Henrik
Malian, one of the most popular filmmakers in Soviet Armenia from the
1960s, was born in Telavi (Georgia) on September 30, 1925. After working
during his teens as a draftsman at the aviation factory of Tbilisi
(1942-1945), he moved to Yerevan. Here he studied at the Institute of
Art and Theatre of Yerevan, in the section of direction, from 1945 to
1951. He continued his graduate studies in Moscow, where he finished
courses of film and theater direction at the State Institute of
Theatrical Art “Anatoli Lunacharsky” in 1953.
Malian’s
career started in 1951 as a director in theaters of various towns of
Armenia (Artashat, Kirovakan, Ghapan) and on television. In 1954 he
entered Armenfilm, the cinema studios, where he was first an assistant
director and, since the 1960s, a director. In 1961-1962 he spent a year
at the Mosfilm studios, where he studied with two noted Soviet
directors, Mikhail Kalatozov (Kalatozishvili) and Sergei Bondarchuk.

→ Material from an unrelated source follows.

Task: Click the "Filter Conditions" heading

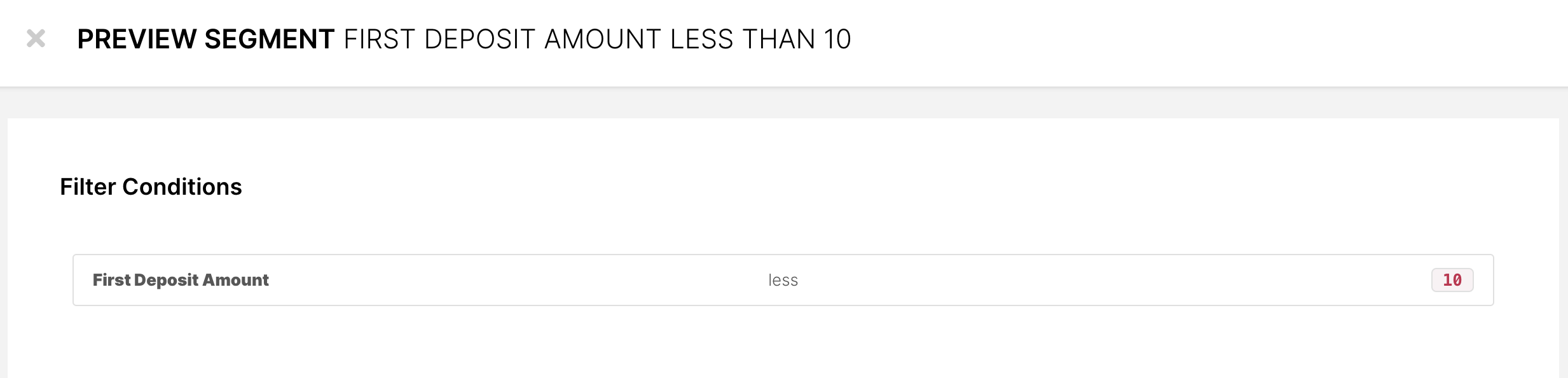Action: click(x=151, y=187)
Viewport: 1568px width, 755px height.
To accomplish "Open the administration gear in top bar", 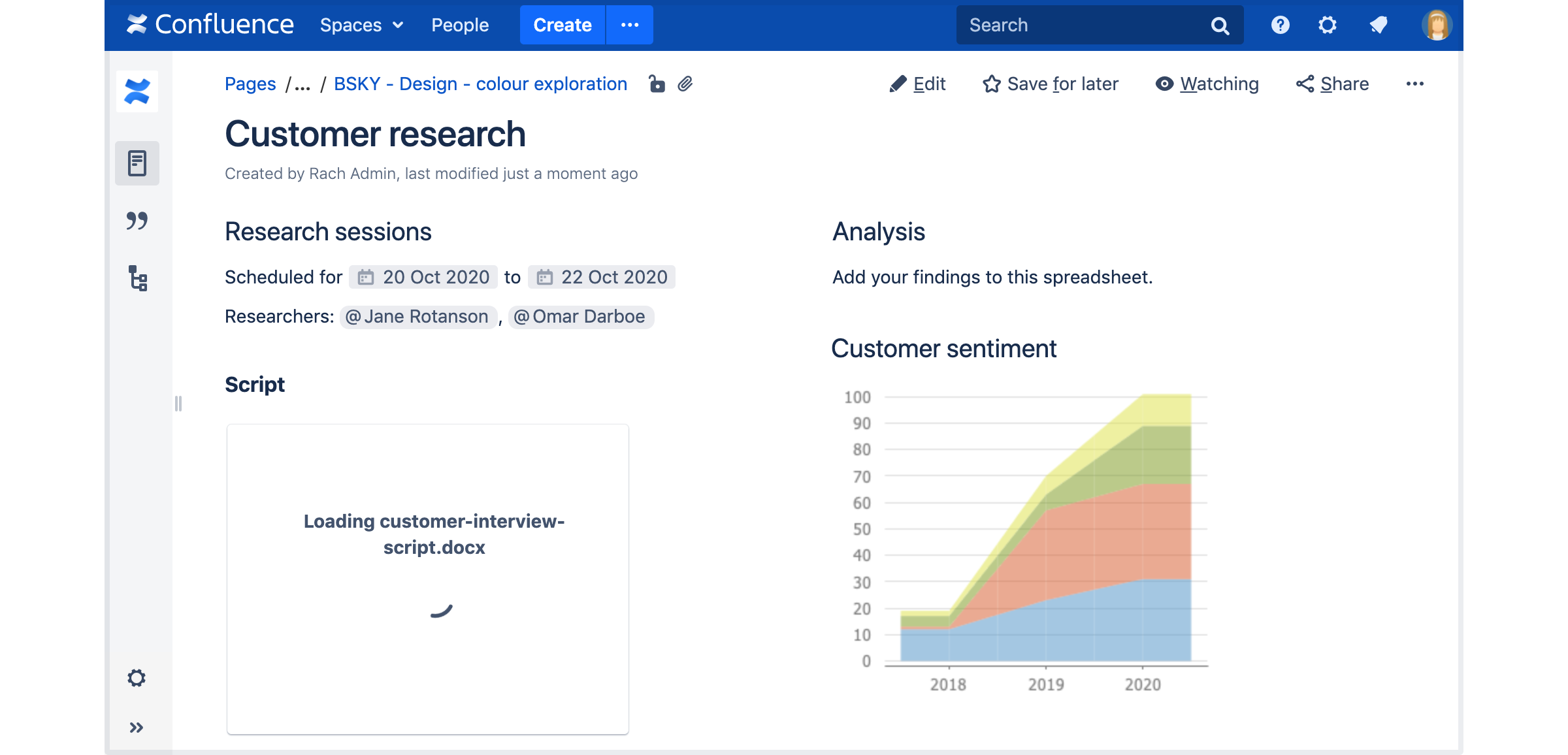I will (1327, 25).
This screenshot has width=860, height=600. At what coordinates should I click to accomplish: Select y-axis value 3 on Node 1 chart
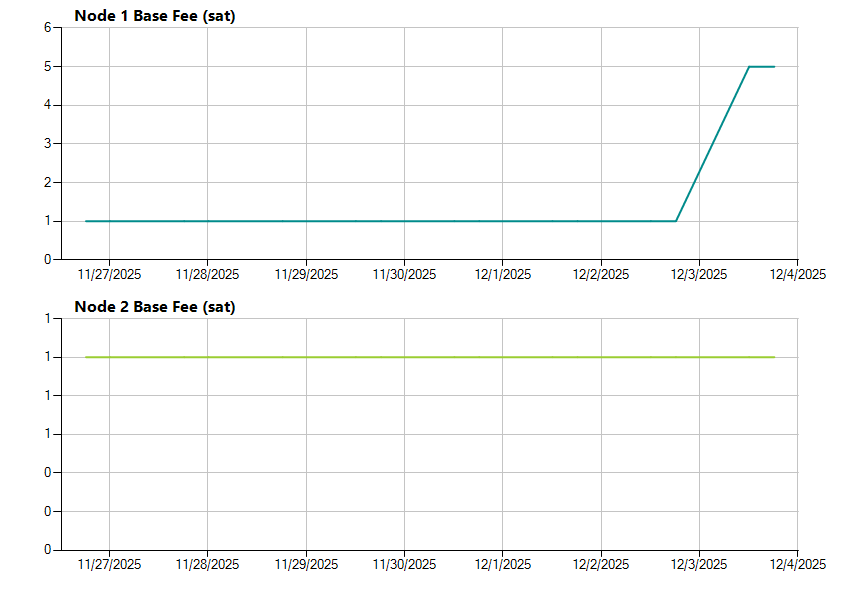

Malian’s first films were of a genre that mixed lyricism and comedy, such as
The Guys of the Orchestra
(1960),
Road to the Circus
(1963), and
Monsieur Jacques and Others
(1964). His breakthrough came with
The Triangle
(1967),
one of his best films, which was crucial for the creation of a poetic
style in Armenian cinema. The film was endowed with immediacy and a
delicate taste for direction, with a powerful artistic discourse. He won
the State Award of Armenia in 1975 for this film.
Malian
characterized his films by the election of apparently minimal subjects,
which he later turned into meaningful, psychologically deep
generalizations. The fate of his heroes, their thoughts and experiences
were linked to the events of their time. Such was the case of his next
works:
We Are Our Mountains
(1969),
Father
(1972), and especially
Nahapet
(1977), which was released in the United States as
Life Triumphs.
The
latter, for which he wrote the screenplay on a short novel by Hrachia
Kochar, touched for the first time in Armenia the relatively taboo
subject of the Armenian Genocide through the lenses of a survivor and
his attempt to rebuild life after the catastrophe.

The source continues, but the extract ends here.